Getting the Most Out of the Winter Seasonby Patti and Warren Finke, Team Oregon
Can't quite get out the door? Hate getting wet? Just don't wanna do it? Yes answers to these questions trouble many runners in the winter time. Let's look at some suggestions to keep you training throughout the winter or wet months so that you're ready to race again come spring.
Running in the ColdCold is usually not as hazardous for the runner as is heat. With exercise metabolism, the body is able to maintain a constant core temperature in air temperatures as low as -22F. This is regulated by internal mechanisms and not necessarily by the heat produced from exercise. Shivering can be seen during exercise when the core temperature is low. Under this stress, oxygen consumption is higher than when doing the same amount of exercise in warm weather.
Common sense tells you to be comfortable while running; this is also true in cold weather. Both body fat and clothing act as heat conserving mechanisms. High body fat is not conducive to good performance and is not common in runners, so most must learn to dress warmly. It is often difficult to determine how many clothes to wear in winter conditions. The heat generated by your body can be seven or eight times as great when running as it is at rest leading some runners to overdress at the start of their run. On the other hand, if you are dressed to be "just right" when you are running hard and you must slow down or walk due to fatigue or injury, you risk the threat of hypothermia. When you couple this variation in the body's heat generating capability with the rapid changes possible in winter weather and the loss of insulating properties of clothing when it is wet, the following guidelines emerge.
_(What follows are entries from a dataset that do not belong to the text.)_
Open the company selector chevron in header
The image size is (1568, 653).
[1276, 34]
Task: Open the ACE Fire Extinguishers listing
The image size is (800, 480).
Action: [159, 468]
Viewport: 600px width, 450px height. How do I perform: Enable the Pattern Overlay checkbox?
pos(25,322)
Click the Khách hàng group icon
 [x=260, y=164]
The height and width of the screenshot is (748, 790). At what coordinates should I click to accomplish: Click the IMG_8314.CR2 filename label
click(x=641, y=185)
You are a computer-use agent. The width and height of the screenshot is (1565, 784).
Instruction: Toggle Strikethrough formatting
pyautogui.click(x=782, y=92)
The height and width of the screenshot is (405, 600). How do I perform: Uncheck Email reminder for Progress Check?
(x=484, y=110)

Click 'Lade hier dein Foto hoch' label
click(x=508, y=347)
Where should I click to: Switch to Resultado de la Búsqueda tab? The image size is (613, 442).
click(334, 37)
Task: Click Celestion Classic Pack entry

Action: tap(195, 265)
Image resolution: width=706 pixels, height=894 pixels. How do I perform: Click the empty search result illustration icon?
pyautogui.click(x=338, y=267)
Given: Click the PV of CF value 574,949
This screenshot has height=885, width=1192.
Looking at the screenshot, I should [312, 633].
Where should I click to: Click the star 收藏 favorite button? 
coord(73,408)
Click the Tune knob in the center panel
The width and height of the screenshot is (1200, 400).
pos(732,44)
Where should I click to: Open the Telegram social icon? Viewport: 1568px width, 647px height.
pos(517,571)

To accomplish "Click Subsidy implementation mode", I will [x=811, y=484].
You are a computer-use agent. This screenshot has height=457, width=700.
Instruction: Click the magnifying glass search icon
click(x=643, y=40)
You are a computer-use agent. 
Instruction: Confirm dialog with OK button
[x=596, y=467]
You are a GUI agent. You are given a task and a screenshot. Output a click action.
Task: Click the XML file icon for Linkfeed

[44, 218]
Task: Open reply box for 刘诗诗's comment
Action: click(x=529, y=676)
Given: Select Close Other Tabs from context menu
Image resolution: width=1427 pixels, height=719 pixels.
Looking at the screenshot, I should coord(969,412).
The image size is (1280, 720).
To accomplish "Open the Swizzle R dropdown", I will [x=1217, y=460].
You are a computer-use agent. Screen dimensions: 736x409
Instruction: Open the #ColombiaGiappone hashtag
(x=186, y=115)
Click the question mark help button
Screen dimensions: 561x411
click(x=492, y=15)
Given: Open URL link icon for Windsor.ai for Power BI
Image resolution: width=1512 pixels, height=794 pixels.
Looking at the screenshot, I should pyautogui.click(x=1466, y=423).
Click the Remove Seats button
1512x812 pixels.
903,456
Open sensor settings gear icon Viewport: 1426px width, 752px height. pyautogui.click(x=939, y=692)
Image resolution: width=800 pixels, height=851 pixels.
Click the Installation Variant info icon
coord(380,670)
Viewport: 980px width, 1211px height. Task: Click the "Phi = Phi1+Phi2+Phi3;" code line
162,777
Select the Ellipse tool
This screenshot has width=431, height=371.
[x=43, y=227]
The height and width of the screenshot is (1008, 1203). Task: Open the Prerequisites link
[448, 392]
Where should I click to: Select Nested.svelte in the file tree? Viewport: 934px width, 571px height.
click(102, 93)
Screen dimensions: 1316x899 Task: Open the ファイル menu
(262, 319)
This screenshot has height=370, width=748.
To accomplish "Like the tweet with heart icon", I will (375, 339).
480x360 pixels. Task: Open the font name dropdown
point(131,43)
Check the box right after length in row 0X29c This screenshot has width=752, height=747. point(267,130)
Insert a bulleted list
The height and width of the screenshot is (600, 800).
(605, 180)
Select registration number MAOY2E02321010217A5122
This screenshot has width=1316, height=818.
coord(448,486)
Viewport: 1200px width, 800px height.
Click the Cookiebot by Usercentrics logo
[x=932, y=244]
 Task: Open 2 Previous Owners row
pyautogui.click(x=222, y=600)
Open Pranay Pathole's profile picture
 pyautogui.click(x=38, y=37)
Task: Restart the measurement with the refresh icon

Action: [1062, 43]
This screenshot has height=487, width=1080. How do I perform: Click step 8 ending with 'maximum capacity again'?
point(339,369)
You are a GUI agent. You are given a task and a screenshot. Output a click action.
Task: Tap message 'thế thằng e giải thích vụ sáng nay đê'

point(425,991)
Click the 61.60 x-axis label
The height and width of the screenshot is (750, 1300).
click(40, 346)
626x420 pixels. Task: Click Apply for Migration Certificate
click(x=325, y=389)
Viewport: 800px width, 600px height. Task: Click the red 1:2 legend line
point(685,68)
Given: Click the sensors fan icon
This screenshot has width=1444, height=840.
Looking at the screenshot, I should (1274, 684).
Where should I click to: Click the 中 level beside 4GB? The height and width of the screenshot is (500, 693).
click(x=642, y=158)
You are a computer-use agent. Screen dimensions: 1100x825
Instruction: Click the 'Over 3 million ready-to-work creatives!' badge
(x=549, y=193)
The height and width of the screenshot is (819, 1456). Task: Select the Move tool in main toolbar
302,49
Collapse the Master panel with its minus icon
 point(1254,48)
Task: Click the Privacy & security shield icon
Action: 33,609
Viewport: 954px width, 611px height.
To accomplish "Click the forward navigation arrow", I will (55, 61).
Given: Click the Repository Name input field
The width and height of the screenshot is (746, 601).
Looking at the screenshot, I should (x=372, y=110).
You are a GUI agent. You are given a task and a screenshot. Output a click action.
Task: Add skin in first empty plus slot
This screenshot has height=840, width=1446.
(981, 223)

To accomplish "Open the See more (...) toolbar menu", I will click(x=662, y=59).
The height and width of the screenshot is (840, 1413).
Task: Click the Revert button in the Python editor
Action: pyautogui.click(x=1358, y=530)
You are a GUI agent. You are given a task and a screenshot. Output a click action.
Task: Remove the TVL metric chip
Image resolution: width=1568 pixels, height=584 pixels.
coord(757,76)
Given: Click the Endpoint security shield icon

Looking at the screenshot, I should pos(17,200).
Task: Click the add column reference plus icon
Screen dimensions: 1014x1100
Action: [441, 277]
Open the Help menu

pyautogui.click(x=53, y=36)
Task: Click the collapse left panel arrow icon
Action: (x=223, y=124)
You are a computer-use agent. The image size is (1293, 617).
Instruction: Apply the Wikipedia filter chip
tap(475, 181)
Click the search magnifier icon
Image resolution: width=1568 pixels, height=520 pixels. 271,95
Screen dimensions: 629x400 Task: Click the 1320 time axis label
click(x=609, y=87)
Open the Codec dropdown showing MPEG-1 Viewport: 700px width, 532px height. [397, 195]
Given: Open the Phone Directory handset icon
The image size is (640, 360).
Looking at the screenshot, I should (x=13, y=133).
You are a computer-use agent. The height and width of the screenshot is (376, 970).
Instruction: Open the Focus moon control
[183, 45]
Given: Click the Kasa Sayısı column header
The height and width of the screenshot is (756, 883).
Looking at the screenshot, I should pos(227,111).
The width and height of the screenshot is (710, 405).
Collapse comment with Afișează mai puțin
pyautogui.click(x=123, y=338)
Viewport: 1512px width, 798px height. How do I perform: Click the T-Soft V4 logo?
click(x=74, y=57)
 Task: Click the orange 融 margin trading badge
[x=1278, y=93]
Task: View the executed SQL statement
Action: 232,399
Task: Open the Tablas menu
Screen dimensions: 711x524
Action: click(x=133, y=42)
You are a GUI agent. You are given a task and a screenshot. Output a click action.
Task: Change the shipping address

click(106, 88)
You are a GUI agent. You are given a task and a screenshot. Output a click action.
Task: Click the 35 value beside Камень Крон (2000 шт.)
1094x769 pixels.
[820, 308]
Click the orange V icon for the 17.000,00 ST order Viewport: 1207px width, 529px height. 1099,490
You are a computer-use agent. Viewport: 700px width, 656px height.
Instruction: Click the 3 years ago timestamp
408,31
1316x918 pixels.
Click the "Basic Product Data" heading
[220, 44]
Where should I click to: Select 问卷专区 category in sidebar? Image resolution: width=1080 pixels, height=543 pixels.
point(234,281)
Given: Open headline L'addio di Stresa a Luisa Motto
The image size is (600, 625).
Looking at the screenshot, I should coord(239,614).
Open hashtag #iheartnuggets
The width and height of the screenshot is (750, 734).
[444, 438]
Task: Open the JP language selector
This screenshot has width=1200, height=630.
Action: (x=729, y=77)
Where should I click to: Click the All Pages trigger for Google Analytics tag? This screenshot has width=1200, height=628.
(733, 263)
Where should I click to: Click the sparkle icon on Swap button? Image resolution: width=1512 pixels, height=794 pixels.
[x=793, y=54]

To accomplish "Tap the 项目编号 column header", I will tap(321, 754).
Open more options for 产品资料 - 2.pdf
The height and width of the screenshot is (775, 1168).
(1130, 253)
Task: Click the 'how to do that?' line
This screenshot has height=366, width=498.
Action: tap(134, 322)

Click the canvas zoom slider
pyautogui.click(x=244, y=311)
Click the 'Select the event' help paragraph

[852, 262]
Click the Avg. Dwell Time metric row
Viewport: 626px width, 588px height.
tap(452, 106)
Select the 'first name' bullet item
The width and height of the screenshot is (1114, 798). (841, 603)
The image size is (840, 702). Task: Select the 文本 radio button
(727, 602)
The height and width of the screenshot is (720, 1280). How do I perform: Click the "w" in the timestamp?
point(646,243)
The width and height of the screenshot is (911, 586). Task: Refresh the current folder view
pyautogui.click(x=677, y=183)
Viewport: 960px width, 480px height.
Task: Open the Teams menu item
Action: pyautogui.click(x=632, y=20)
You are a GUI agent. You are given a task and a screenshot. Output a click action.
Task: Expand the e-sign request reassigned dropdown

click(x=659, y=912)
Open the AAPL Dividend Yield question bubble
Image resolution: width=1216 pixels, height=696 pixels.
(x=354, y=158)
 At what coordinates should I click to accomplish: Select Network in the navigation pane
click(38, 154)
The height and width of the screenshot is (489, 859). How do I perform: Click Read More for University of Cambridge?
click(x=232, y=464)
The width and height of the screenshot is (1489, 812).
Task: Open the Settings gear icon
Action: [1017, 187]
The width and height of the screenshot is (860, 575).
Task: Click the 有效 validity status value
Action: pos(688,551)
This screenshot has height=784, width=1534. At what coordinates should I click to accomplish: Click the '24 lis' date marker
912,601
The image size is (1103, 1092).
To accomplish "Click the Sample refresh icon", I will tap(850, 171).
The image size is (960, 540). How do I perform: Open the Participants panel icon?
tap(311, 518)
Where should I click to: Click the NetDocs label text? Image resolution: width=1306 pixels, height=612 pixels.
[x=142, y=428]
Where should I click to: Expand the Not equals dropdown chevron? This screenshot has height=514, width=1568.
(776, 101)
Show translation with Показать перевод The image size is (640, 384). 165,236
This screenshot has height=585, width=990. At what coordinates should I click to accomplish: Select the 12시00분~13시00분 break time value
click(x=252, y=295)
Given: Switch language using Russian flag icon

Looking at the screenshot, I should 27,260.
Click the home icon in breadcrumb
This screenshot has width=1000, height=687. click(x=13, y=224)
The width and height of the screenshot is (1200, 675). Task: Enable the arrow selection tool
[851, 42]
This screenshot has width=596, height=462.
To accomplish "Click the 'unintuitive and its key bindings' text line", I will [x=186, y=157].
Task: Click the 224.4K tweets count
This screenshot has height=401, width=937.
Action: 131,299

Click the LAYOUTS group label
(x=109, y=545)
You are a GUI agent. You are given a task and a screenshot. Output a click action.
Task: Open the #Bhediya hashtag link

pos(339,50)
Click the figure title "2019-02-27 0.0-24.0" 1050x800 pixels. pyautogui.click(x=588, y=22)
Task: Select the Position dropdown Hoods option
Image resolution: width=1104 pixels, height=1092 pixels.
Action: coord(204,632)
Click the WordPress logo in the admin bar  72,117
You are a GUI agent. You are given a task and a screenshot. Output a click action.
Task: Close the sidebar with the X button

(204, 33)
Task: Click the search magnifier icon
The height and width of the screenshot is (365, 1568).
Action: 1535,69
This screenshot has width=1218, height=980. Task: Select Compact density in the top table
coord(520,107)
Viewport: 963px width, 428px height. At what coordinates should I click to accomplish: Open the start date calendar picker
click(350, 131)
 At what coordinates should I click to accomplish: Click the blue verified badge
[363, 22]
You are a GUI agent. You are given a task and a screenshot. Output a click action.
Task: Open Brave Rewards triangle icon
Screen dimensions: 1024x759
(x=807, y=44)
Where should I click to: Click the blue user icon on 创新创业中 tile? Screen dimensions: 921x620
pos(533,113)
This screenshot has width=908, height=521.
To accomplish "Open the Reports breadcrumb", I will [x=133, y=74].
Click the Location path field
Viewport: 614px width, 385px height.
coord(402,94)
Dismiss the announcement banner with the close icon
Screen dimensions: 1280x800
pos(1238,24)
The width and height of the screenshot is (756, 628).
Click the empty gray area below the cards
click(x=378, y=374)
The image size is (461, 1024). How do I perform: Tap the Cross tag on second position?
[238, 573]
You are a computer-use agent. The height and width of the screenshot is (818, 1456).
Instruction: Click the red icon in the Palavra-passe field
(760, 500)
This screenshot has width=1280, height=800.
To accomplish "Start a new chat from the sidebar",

Safety ConcernsAfter daylight savings time is over, many of us run mostly in the dark. The dark presents a number of safety problems. It is also often raining when it's dark, making runner visibility to cars very difficult. It is important to wear apparel that can be seen by motorists and cyclists. The best is a reflective vest. Jackets, T shirts, tights and shoes can be purchased with reflective strips. The most visible spots seem to be on the moving parts such as shoes,legs and arms. Not all shoes come with reflective strips , but you can buy stick on reflective material. You can also purchase flahing red led lights or run with a flashlight which helps on uneven roads.
The best places to run are areas where its lighted. Pick lighted streets with sidewalks or lighted bikepaths. Some running tracks have runner lights that can be turned on.
It makes sense to run away from cars, such as on a bike path or the sidewalk. Always run facing traffic so as not get hit from behind. The most dangerous crossing is in front of a car turning right with the driver only checking out what's coming. Never step in front of this car without recognition from the driver. It may be safer to run behind the car if you cannot confirm the driver sees you.
Women face more safety problems and must always be careful when running alone. The early morning hours seem to be a time when perverts are out. The best ideas are to run only in areas that you know are safe, and run with a companion or companions. Try to hook up with other runners or get a canine companion. Dogs can be fun to run with and great protection. They need to be trained for endurance, should run on a leash and never disagree with you. It would be a good idea to sign up for a personal safety program. These are often available from local Police departments.
Planning for the cold wet dark months of winter can keep your running on track. We hope we've given you a few ideas to keep getting you out the door this winter.